Settlement Agreement: docket 2022-0467 was consolidated with docket 2023-0106 for settlement. The agreement states McCann neither admitted nor denied the factual allegations.

Sanction: 15-month suspension followed by 24 months probation; revocation automatically imposed if settlement conditions are not satisfied.

Duration: 15 months suspension; 24 months probation

Case Timeline

  1. Dec 6, 2022

    Docket 2022-0467 assigned

    Chief ALJ Walter J. Brudzinski issued a notice of assignment in docket 2022-0467.

  2. Mar 8, 2023

    Telephonic testimony order

    Judge Brudzinski granted a Coast Guard request for two proposed witnesses to testify by telephone.

  3. Apr 28, 2023

    Dockets consolidated for settlement

    The consent order states the ALJ granted the parties’ joint motion to consolidate docket numbers 2022-0467 and 2023-0106 for settlement.

  4. May 1, 2023

    Settlement approved

    Judge Brudzinski approved the settlement agreement resolving both docket numbers.

Case Metadata

Docket Number
2022-0467
Related Proceedings
Docket 2023-0106 Settlement Agreement
Enforcement Activity Number
7542659
Dispositive Order Date
May 1, 2023
Dispositive order
Source Era
2023–Present Docket Era
Dispositive Order Type
Consent Order Approving Settlement Agreement and Order Canceling Hearing
Allegation
Sexual Misconduct; Misconduct
Authorities Cited
46 U.S.C. § 7704a
Coast Guard Representative
Jennifer A. Mehaffey, Esq.; LCDR Orlando Hernandez
Mariner / Respondent Counsel

Brian McEwing, Esq., Reeves McEwing LLP

Attorney for the Respondent / Consent Order Approving Settlement Agreement / May 1, 2023

Anthony Sabitsky, Esq., Reeves McEwing LLP

Attorney for the Respondent / Consent Order Approving Settlement Agreement / May 1, 2023

Sources, Context, and Method

What This Record Does and Does Not Show

Coast Guard suspension and revocation cases are administrative proceedings about a merchant mariner credential.

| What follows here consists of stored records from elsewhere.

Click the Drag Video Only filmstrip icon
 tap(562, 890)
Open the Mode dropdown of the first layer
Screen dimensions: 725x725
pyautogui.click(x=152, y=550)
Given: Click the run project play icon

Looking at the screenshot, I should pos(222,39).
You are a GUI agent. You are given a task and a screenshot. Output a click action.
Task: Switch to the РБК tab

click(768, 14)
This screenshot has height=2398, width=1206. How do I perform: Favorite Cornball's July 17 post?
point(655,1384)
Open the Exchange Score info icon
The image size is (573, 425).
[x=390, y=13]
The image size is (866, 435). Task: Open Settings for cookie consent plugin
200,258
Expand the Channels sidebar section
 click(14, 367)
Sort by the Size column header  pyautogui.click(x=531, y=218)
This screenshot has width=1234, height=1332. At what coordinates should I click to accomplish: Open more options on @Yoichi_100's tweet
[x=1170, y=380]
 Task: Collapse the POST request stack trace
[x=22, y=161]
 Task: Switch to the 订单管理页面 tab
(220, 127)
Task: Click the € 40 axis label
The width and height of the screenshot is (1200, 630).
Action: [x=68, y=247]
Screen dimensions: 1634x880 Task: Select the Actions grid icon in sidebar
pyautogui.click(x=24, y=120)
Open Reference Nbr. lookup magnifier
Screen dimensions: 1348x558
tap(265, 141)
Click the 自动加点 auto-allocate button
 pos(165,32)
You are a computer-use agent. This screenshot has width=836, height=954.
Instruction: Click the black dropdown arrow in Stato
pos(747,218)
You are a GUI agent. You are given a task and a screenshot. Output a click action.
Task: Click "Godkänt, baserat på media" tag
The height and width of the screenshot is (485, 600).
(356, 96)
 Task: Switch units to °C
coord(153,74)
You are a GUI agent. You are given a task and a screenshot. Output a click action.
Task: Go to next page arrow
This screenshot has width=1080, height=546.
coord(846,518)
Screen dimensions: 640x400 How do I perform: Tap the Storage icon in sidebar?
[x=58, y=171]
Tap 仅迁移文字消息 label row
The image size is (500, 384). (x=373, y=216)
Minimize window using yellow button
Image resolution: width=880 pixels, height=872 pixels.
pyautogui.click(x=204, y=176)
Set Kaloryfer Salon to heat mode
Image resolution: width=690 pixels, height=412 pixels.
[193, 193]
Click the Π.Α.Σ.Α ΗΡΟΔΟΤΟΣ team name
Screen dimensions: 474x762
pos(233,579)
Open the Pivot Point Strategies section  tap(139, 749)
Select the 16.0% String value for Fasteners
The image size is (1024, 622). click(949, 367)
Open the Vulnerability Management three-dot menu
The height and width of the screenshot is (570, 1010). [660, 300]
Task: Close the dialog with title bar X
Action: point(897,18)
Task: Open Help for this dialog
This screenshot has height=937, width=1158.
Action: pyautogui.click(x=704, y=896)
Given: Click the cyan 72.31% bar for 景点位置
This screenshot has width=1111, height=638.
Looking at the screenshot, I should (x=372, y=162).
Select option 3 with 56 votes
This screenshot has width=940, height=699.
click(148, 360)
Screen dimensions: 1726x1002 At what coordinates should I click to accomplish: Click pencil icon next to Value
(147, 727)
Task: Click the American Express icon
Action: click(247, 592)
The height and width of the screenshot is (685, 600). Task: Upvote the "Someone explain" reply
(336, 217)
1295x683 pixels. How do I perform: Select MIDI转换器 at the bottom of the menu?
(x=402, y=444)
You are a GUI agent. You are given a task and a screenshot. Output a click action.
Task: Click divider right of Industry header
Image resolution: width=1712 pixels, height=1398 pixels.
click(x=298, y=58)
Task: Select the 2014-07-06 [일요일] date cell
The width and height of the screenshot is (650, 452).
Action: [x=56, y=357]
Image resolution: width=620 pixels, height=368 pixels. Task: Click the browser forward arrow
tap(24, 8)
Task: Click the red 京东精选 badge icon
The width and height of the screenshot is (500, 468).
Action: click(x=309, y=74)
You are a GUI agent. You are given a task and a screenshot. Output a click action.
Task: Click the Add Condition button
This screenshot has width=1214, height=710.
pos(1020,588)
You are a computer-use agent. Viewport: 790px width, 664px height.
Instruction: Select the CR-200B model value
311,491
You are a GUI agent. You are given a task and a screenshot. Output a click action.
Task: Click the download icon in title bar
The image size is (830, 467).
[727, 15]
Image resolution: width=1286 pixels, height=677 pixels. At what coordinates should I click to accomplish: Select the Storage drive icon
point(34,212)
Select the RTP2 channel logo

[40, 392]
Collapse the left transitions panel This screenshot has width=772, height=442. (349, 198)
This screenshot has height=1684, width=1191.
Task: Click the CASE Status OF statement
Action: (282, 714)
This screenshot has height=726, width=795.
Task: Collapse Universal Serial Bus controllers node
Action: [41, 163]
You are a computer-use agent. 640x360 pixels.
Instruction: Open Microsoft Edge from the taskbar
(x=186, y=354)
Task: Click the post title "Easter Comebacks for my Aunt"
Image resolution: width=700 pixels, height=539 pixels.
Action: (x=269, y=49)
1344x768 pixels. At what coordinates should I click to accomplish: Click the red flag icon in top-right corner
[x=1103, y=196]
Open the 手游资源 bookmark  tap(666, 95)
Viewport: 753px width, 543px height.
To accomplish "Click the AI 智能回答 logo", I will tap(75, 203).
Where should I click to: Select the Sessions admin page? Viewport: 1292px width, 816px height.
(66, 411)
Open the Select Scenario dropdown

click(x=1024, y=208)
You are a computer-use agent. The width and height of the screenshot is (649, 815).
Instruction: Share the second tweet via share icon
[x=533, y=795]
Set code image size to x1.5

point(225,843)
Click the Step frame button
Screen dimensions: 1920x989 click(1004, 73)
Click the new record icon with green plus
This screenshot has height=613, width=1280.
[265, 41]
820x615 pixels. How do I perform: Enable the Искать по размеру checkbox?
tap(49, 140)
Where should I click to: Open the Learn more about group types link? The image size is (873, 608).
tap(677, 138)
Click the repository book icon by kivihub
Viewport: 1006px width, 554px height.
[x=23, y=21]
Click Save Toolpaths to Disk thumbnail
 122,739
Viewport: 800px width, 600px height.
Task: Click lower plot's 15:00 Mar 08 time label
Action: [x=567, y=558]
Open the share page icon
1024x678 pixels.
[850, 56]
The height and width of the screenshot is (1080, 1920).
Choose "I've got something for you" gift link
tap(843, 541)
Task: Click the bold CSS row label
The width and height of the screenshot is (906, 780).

They generally begin when a Coast Guard investigating officer files a complaint with the ALJ Docketing Center. Unless the case goes to a hearing and an ALJ finds the complaint allegations proved in a written decision and order, the allegations should be understood as allegations, not findings.

A settlement agreement or consent order can end the proceeding without an admission of the alleged conduct. This page therefore separates what the Coast Guard alleged from what an ALJ, Commandant appeal decision, default order, settlement order, dismissal, or other public record actually decided.

MLAA builds these pages from public Coast Guard ALJ docket data, official Coast Guard source documents, preserved docket-source proof, and available orders or decisions. We preserve source records where we can, label allegations as allegations, avoid treating docket categories as factual findings, and invite source-backed corrections when a record needs to be fixed.

Suggest a Correction

See something that needs correction?

MLAA builds this docket from public records and source documents. If a name, date, docket number, summary, or document link appears wrong, please send us the correction and any source that helps verify it.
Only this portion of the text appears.